Potato burger buns are perfect for all of your burger needs this summer! Soft, squishy, and delicious, these super easy homemade buns just cannot be beat!
I consider myself a burger bun connoisseur. Lover. Major advocate. Especially for homemade buns.
Sadly, I’ve not had much luck in the past finding a really good recipe for said buns. My go-to version for years was more of a compromise. It was good enough – and waaay better than any store-bought version, except for maybe Trader Joe’s brioche buns because oh lordie! – but the recipe didn’t excite me.
This was wholly due to the fact that no matter what I did, the proofed dough spread out and yielded flat-ish buns. Case in point with these veggie burgers. I made sure to not allow the dough to overproof. I re-rolled the dough before the last rise. I was careful to not push down on the dough when I brushed the tops with butter before baking. Nothing worked.
So last summer, I decided that enough was enough with these lackluster buns. And I went off in a direction I wasn’t expecting to go: potato burger buns.
Now, if you’ve not had them, you need to get on this train! The potato buns of my childhood were a bit of a luxury; if they were on sale and mom had a coupon, she would buy them. They’re big, soft, squishy buns…and taste nothing like potatoes. I have always adored them. Kyle? Not so much.
And I don’t know why – he couldn’t put his finger on the…ahem…beef he had with them. (sorry.) So I threw all caution to the wind last summer, made these potato burger buns when he wasn’t around – basically sneaking the potatoes into the recipe – and he absolutely loved them. He bragged about them to our friends: “Did you know Tara MADE these buns? Yeah, she make hamburger buns too!”

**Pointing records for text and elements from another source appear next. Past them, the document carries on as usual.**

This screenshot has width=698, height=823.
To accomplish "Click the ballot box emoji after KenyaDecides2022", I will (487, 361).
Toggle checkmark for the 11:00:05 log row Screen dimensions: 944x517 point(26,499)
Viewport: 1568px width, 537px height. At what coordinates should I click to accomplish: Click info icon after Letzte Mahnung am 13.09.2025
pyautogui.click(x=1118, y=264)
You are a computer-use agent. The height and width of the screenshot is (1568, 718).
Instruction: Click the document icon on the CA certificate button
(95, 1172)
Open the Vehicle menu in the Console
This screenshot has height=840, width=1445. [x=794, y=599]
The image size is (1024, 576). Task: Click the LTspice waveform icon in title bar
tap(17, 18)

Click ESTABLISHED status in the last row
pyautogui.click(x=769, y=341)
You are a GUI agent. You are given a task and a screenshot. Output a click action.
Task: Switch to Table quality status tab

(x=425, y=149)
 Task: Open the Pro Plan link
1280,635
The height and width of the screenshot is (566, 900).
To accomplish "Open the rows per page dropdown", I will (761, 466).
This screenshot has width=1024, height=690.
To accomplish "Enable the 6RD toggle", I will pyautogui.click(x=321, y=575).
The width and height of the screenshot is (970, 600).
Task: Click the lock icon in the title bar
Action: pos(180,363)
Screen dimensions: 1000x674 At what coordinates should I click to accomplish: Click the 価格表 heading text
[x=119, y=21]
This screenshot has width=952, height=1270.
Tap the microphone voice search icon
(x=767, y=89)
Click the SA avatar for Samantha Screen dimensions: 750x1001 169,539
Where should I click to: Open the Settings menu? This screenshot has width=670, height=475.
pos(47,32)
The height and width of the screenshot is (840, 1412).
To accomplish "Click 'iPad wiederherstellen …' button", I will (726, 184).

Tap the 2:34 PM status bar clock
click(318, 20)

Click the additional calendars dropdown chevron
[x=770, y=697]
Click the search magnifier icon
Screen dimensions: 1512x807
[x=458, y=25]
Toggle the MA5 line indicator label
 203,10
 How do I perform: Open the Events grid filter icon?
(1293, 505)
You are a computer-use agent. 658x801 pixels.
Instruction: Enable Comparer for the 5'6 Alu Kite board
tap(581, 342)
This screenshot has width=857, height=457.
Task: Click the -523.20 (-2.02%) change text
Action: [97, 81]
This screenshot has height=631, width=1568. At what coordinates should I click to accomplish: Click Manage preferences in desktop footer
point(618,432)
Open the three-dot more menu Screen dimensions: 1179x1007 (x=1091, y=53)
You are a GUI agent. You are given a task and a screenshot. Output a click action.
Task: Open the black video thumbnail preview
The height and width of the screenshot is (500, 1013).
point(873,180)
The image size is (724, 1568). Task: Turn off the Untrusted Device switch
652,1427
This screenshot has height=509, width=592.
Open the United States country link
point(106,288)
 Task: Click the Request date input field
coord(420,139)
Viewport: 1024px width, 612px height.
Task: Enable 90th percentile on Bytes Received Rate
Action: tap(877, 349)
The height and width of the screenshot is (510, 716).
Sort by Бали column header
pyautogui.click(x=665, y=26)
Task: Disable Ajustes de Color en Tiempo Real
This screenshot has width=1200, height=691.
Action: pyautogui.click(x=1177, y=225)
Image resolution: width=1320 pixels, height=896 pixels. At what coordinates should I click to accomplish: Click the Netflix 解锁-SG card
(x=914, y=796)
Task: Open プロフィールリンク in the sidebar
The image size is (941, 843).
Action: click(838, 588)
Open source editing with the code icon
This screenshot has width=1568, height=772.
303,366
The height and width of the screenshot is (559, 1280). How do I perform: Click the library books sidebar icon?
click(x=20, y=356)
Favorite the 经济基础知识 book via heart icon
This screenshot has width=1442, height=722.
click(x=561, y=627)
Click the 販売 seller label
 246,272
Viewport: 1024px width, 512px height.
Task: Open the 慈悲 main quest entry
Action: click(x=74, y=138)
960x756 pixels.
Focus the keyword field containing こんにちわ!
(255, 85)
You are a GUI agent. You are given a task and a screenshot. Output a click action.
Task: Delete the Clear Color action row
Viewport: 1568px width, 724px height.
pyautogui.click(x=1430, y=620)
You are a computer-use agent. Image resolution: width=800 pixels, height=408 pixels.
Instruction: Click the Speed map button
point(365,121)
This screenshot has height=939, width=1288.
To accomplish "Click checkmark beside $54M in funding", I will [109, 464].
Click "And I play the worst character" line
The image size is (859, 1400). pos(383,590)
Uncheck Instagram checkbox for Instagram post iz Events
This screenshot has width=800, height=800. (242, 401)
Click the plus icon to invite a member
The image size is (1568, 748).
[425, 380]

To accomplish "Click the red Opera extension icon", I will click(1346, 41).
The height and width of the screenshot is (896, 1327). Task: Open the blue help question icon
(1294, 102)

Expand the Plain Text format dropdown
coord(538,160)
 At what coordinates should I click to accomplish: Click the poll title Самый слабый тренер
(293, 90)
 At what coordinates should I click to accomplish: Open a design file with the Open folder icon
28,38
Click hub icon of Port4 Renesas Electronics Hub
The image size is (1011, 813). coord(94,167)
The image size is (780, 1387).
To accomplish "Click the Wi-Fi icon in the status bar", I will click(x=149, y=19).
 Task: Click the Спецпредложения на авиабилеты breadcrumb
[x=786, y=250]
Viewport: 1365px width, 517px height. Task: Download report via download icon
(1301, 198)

Admittedly, these buns don’t quite resemble the potato buns of my childhood – maybe because this homemade version isn’t tinted yellow? – but they are soft, squishy, and downright delicious. You just cannot beat the taste or texture of homemade bread and these potato burger buns will just rock your grilling season.
Potato Burger Buns
- Prep Time: 35min (active) + 1hr to 1hr 20min (inactive)
- Cook Time: 15-18min
- Yield: 9 large buns
I doubled this recipe without any issues for a 4th of July party we hosted last year. The leftovers were sliced then frozen for burgers at a later time.
1 lb russet potatoes, peeled and cut into 1-inch pieces
2 tbsp unsalted butter
2 ¼ cups (12 1/3 oz) bread flour
1 tbsp granulated sugar
2 tsp instant yeast
1 tsp table salt
2 large eggs
1 tbsp sesame seeds (optional)
Cover the potatoes with water in a medium saucepan, bring to a boil over high heat, then reduce the heat to medium-low; simmer until the potatoes are cooked through, about 8-10 minutes.
Transfer 5 tablespoons of the potato water to a bowl then drain the potatoes and return them to the hot saucepan. Over low heat, cook the potatoes while shaking to remove the surface moisture, about 1 minute.
Process the potatoes with a food mill or ricer (or mash well with a masher – they should be very smooth) into the saucepan. Measure out 1 cup of potatoes, add to a medium bowl and mix in the butter until melted. Throw a kitchen towel or some foil over the bowl to keep the potatoes warm.
In the bowl of a stand mixer, combine the flour, sugar, yeast, and salt. Add the warm potatoes and mix with your hands until combined. Mix in 1 egg and the reserved potato water with the dough hook attachment and continue to mix on low speed until the dough is soft and a little sticky, about 8-10 minutes. The dough should still be warm.
Remove the dough and shape into a ball. Lightly grease the mixer bowl and return the dough to the bowl, coating it lightly in the oil. Cover tightly with plastic wrap and let the dough rise in a warm spot until almost doubled in volume, about 30-40 minutes. Very warm kitchens will require less time.
Turn the dough out onto a lightly floured surface, pat it into an 8-inch square, and cut the square into 9 equal pieces; separate the pieces and cover them loosely with plastic wrap to prevent a skin from forming on the top.
Working with one at a time, roll the dough rounds into a tight balls and return them to the work surface under the plastic wrap; allow them to rest for 15 minutes.
Line two large baking sheets with parchment paper. Firmly press each dough round into a 3 ½-inch disk, pushing out large pockets of air from the dough. Line the disks up on the baking sheets and cover loosely with plastic wrap.
Allow the dough to proof at room temperature until almost doubled in size, another 30-40 minutes. While the dough proofs, preheat the oven to 425° F with the racks in the two center positions of the oven.
In a small bowl, mix the remaining egg with a tablespoon of water. Lightly brush the tops of the dough rounds with the egg wash and sprinkle with sesame seeds, if using.
Bake for 15-18 minutes, rotating pans halfway through the time from top to bottom and front to back, until the buns are a deep golden brown. Transfer the pans to wire racks to cool for 5 minutes then transfer the buns to the racks to cool completely before slicing.